2000 OPEN FORUM Abstracts
PROXIMAL WAVEFORM CHANGES IN RELATION TO THE PRESSURE-VOLUME CURVE DURING VENTILATION WITH THE VOLUMECTRIC DIFFUSIVE RESPIRATOR IN A MECHANICAL MODEL
Robert Estetter RRT, Parkland Health and Hospital System, Dallas, TX T. Al West MD MPH, University of Texas Southwestern Medical School, Dallas, TX
Background: Lung protective strategy--targeting ventilation to volumes generated at points between the upper and lower inflection points on a static pressure-volume (P-V) curve--may prevent ventilator-associated lung injury. The volumetric diffusive respirator (VDR) may also reduce the complications of mechanical ventilation by aiding in mobilization of secretions. Waveform monitoring during ventilation with the VDR may provide insight into the mechanical properties of the lung. We hypothesize that analysis of the oscillatory component of the VDR waveform can be used to select optimal pressure settings for a lung protective strategy.

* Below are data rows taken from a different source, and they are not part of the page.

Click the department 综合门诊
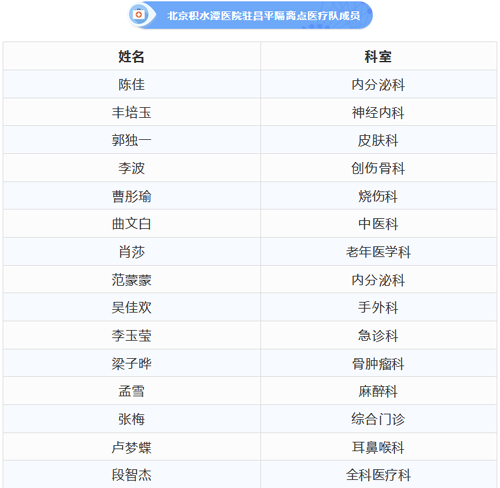This screenshot has width=500, height=488. [x=378, y=419]
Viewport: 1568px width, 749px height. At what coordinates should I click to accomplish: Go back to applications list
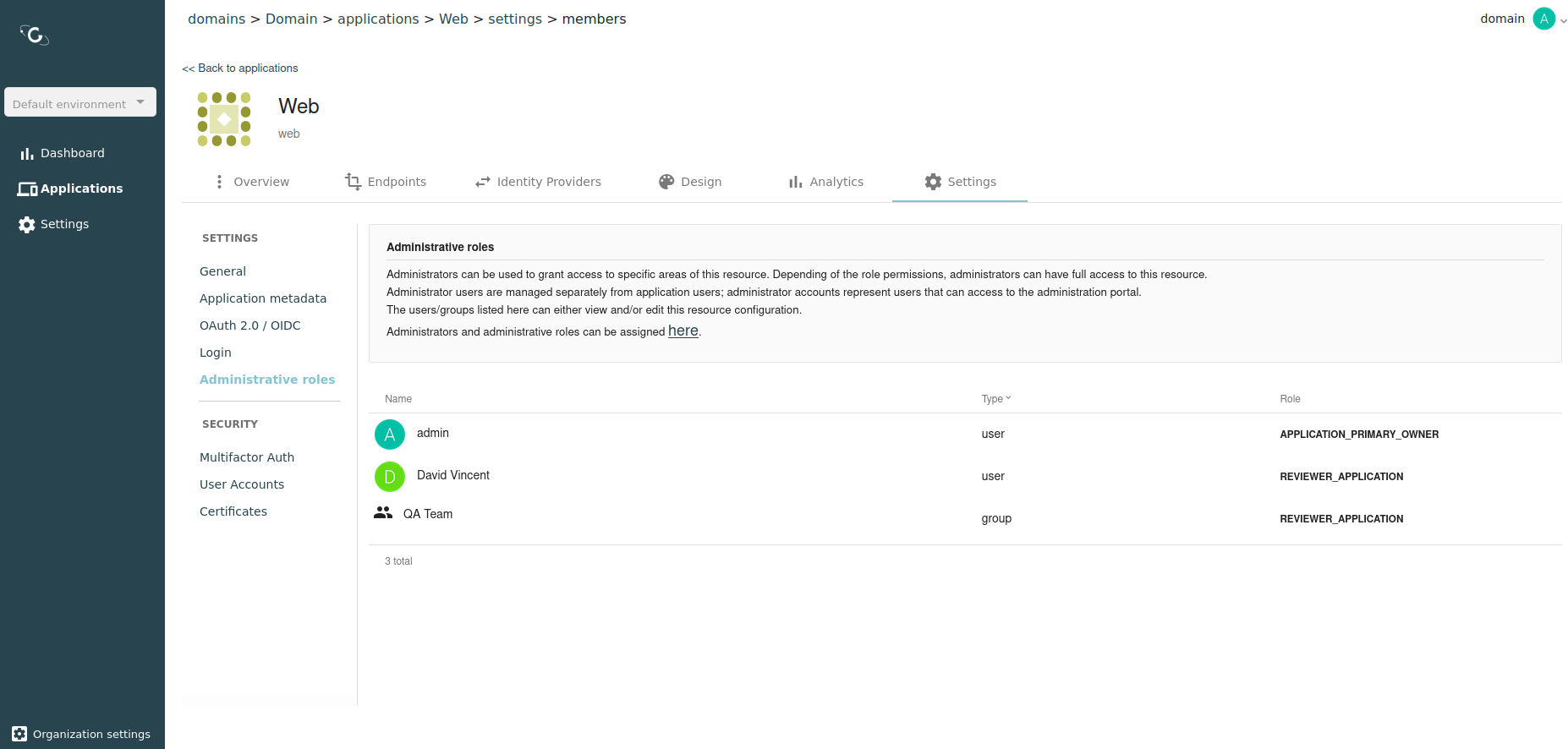(240, 68)
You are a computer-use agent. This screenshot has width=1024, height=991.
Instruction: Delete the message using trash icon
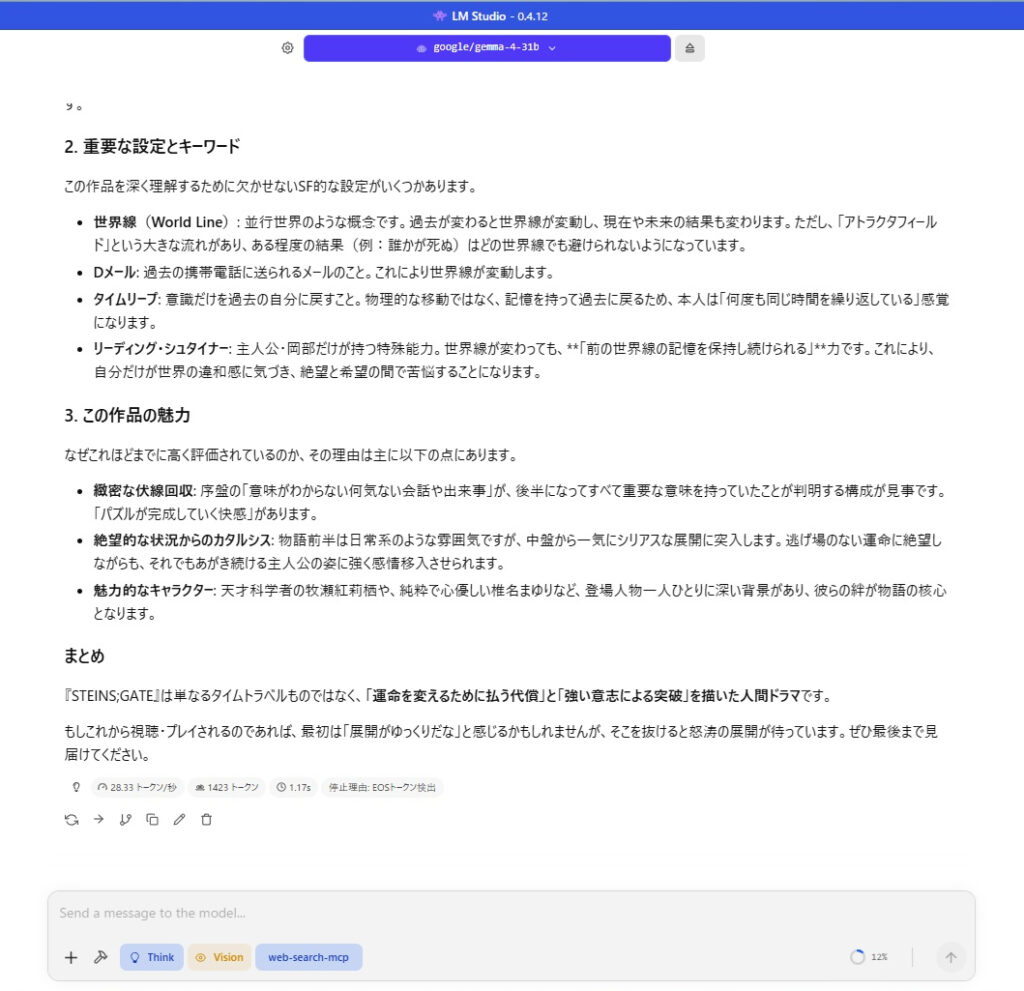pos(207,819)
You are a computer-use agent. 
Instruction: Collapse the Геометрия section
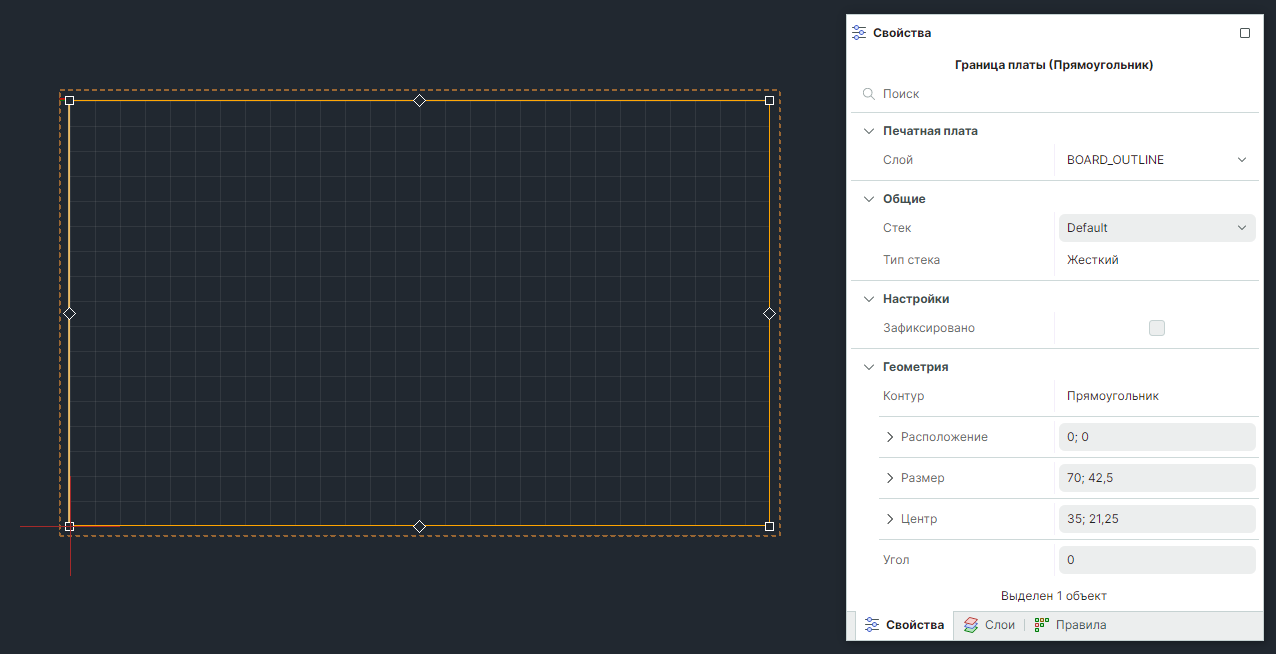[x=868, y=367]
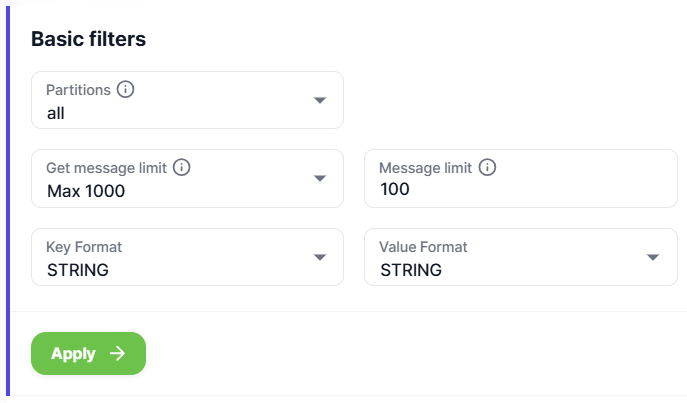Apply the basic filters
Viewport: 687px width, 403px height.
89,354
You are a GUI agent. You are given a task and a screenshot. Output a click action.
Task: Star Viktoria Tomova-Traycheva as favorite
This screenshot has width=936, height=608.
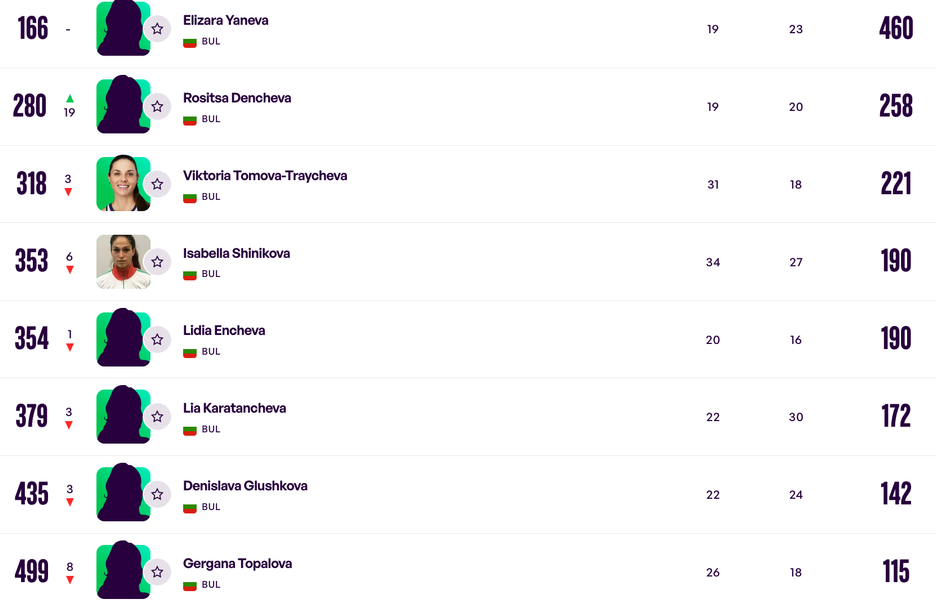point(157,184)
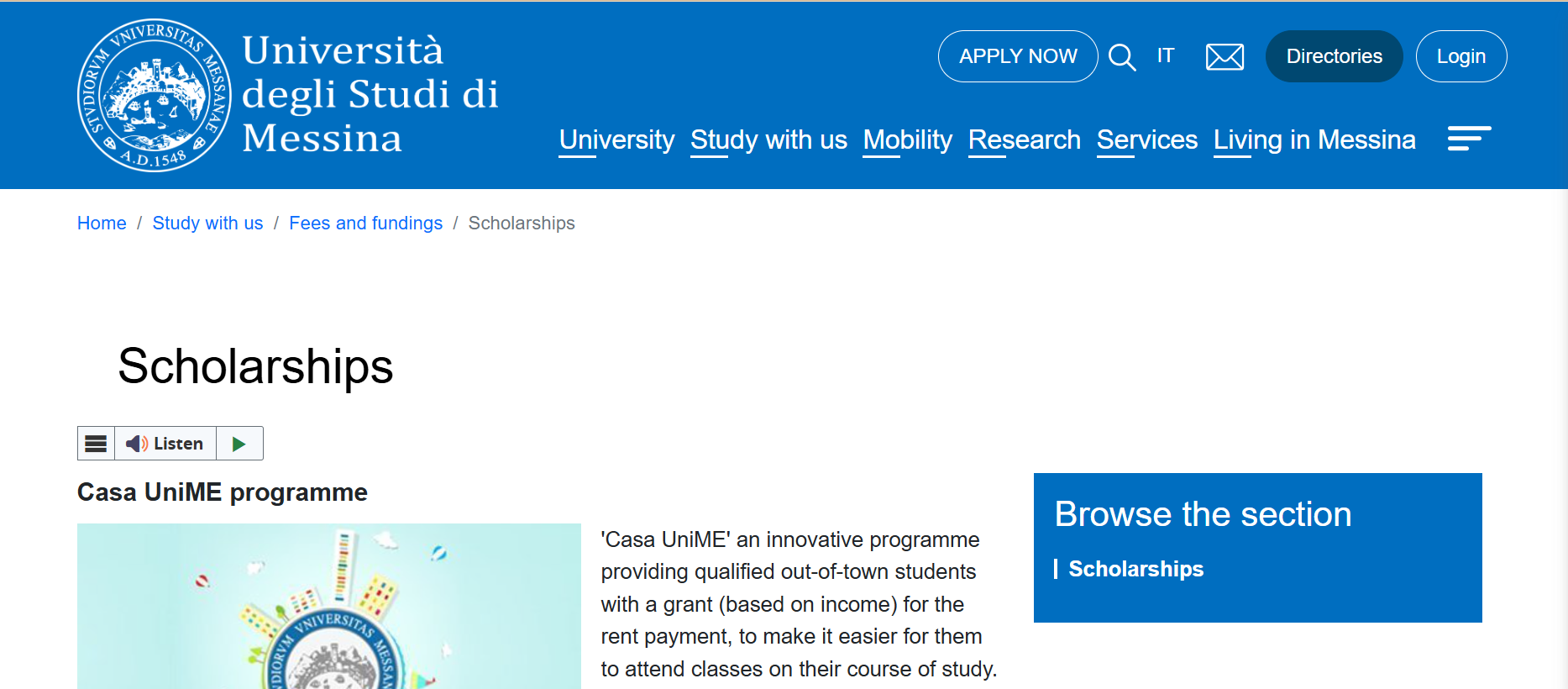Open the search by clicking magnifier icon

pyautogui.click(x=1122, y=56)
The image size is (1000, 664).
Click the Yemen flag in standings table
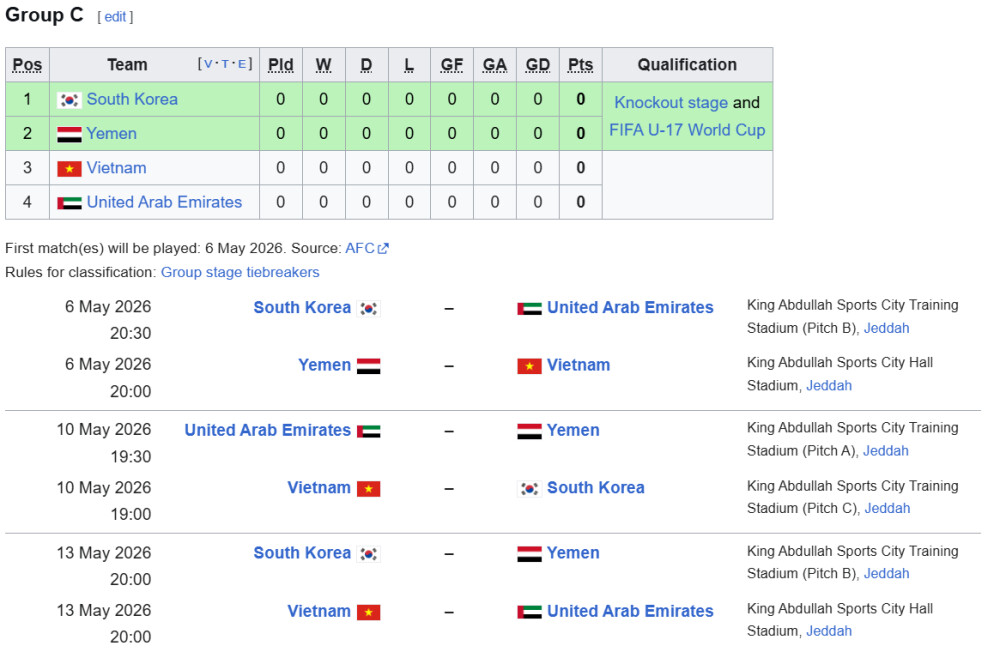[69, 134]
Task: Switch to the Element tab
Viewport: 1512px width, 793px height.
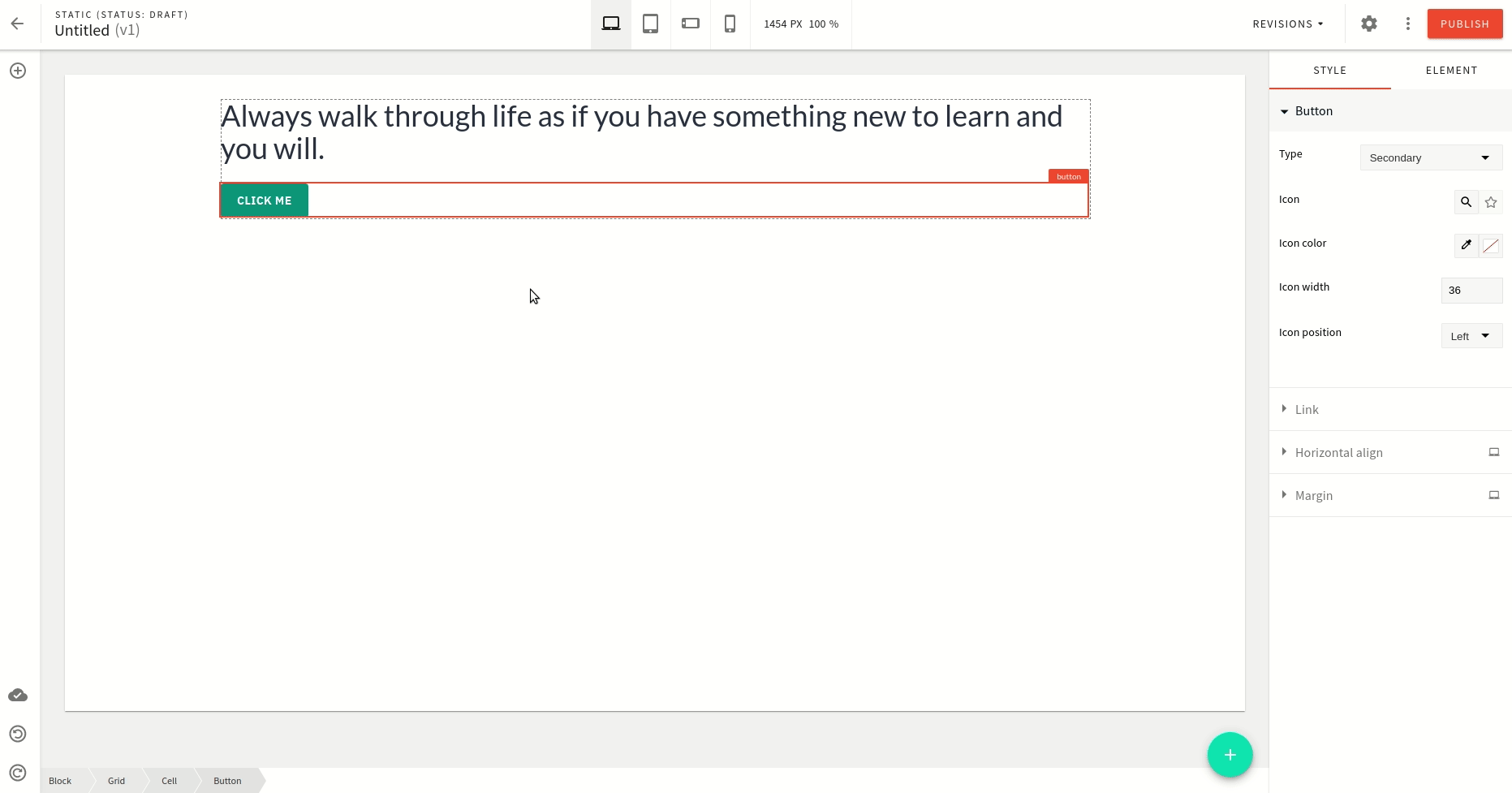Action: click(x=1451, y=70)
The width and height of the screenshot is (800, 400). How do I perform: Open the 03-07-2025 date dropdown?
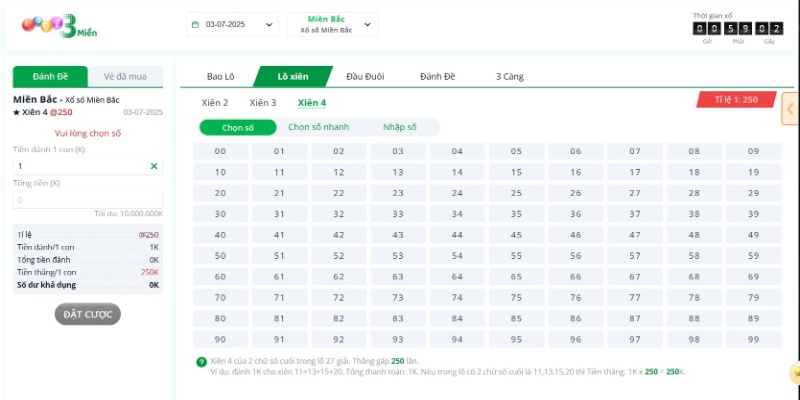(x=232, y=25)
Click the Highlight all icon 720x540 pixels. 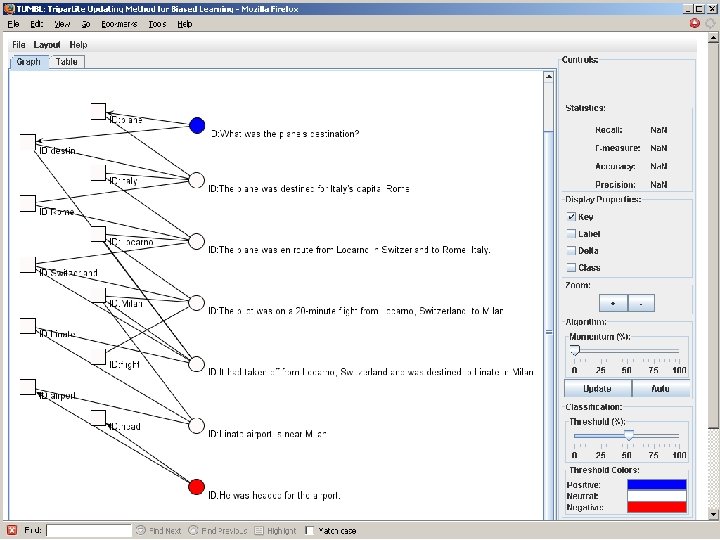[x=259, y=530]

Methods: A static P-V curve was derived for a modified Michigan lung model, and lower (P-flexL) and upper (P-flexU) inflection points calculated. The VDR was connected to the model with oscillatory PEEP held constant at 8 cmH2O. Pressure-time waveforms during an expiratory hold were obtained at different values of demand PEEP (PEEPD) corresponding to different regions of the P-V curve. Likewise, inspiratory hold waveforms were obtained at different values of peak inspiratory pressure (PIP). These waveforms were then examined for qualitative differences.
Results: The pressure-time waveform demonstrates a noticeable "trough" in mid-cycle when the corresponding baseline pressure (PEEPD for end-expiration, PIP for end-inspiration) falls between P-flexL and P-flexU. In real-time at full sweep speed on the oscilloscope, this trough translates into a "bright zone" that is easily distinguished from the flat curves seen outside the inflection points. Discussion: In this bench model, oscilloscope waveform analysis made it possible to set the VDR for a lung-protective strategy. In practice, this is accomplished by slowly increasing PEEPD until the distinctive bright zone on the oscilloscope is seen at end expiration (indicating PEEPD > PflexL), then adjusting PIP until a corresponding bright zone is seen at end inspiration (PIP < PflexU). Ventilating "between the inflection points" may prevent iatrogenic injury either from alveolar collapse or from overdistension. (See Original for Figure)
Figure 1. Proximal waveforms at end-expiration. Note the pronounced "trough" that appears in the midpoint of the waveform (arrow) as demand PEEP exceeds the lower inflection point. Analogous changes are seen in waveforms at end-inspiration, with a trough appearing as PIP falls below the upper inflection point.